Question

Determine whether each equation is true or false.$$\ln \left(4^{2}\right)=(\ln (4))^{2}$$

Answer

**step1** Understanding the equation

The problem asks us to determine if the given equation is true or false. The equation is $$\ln \left(4^{2}\right)=(\ln (4))^{2}$$. This equation involves the natural logarithm function, denoted by $$\ln$$.

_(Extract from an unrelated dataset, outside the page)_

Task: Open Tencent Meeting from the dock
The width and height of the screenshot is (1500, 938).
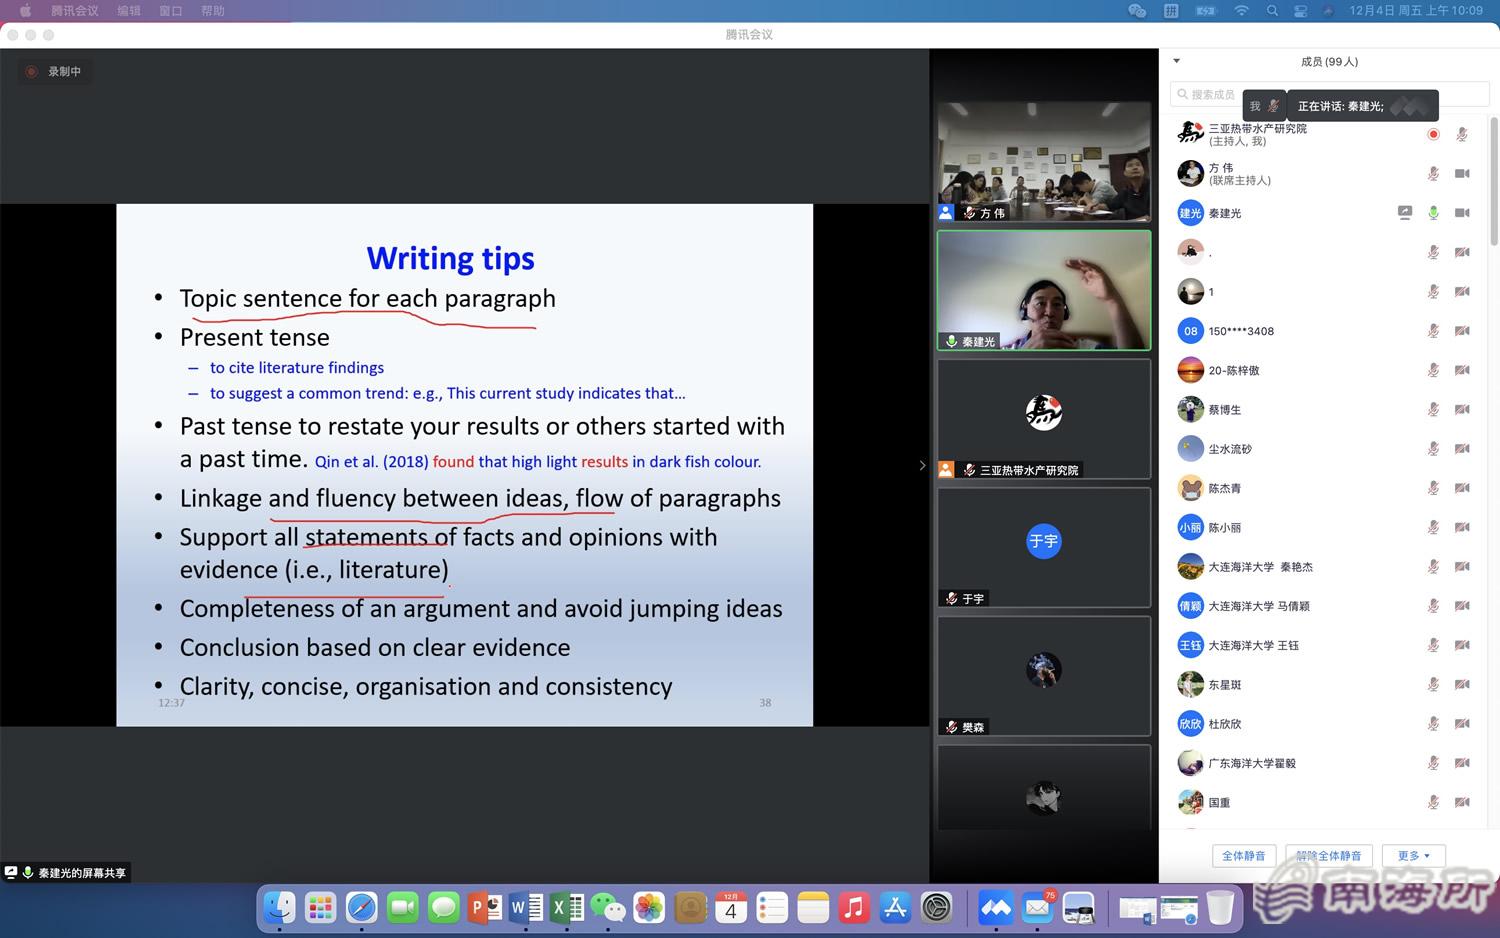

**step2** Simplifying the Left Hand Side of the equation

The Left Hand Side (LHS) of the equation is $$\ln \left(4^{2}\right)$$.
We use a fundamental property of logarithms which states that the logarithm of a number raised to an exponent is equal to the exponent multiplied by the logarithm of the number. This property is written as $$\ln(a^b) = b \ln(a)$$.
Applying this property to the LHS, where $$a=4$$ and $$b=2$$, we can rewrite the expression:
$$\ln \left(4^{2}\right) = 2 \ln(4)$$

**step3** Examining the Right Hand Side of the equation

The Right Hand Side (RHS) of the equation is $$(\ln (4))^{2}$$.
This expression indicates that the value of $$\ln(4)$$ is multiplied by itself. It means $$\ln(4) \times \ln(4)$$.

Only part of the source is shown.